I gave a model control over its own memory with RL. It unlearned everything.
The promise of Memory-R1 is compelling: use reinforcement learning to teach a model how to manage its own memory. No supervised labels for what to remember — just reward the model when it answers questions correctly, and let it figure out what's worth storing.
I built the full pipeline from scratch. Memory bank with embedding-based retrieval. Memory Manager that decides ADD/UPDATE/DELETE/NOOP after each conversation turn. Answer Agent that reads retrieved memories and produces answers. GRPO training loop with exact-match reward.
Loaded Qwen-2.5-7B on 2x RTX 4090 with 4-bit quantization. 31 minutes of training. 57 optimization steps. 3 epochs.
The model went from F1=0.236 to F1=0.000. It stopped producing valid answers entirely.
Here's what went wrong inside those 57 steps:
GRPO works by sampling G completions per prompt, scoring them, and learning from the contrast between winners and losers within each group. The paper uses G=8. My hardware budget: G=2.
With G=2 and binary reward (exact match — nail it or zero):
- 68% of steps: both completions wrong → same reward → zero advantage → no gradient
- 16% of steps: one right, one wrong → actual learning signal
- The rest: both right → also no gradient
The model got meaningful feedback roughly 1 in 6 batches. Everything else was noise. And the sparse updates it did receive pushed it toward degenerate outputs — malformed JSON instead of answers.
The deeper problem: Teaching memory through RL requires the model to discover what's worth remembering purely from downstream task performance. That's a long causal chain — remember the right thing now, retrieve it later, use it to answer correctly. When you can only compare 2 attempts at a time with pass/fail scoring, you almost never see what made one memory strategy better than another.
Memory is a long-horizon problem. The reward for a good memory decision might not arrive until hundreds of turns later. Binary feedback with minimal sampling can't bridge that gap.

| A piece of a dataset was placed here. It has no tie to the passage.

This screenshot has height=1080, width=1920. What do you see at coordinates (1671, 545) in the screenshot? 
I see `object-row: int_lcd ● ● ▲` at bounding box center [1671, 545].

What would actually work: more samples per decision (G=8+), softer rewards (partial credit via F1 instead of exact match), or decomposing the memory reward so the model gets signal closer to the decision point.
This feels like a general pattern. Any agent trying to learn what to remember faces the same credit assignment problem — the value of a memory isn't obvious when you store it, only when you need it.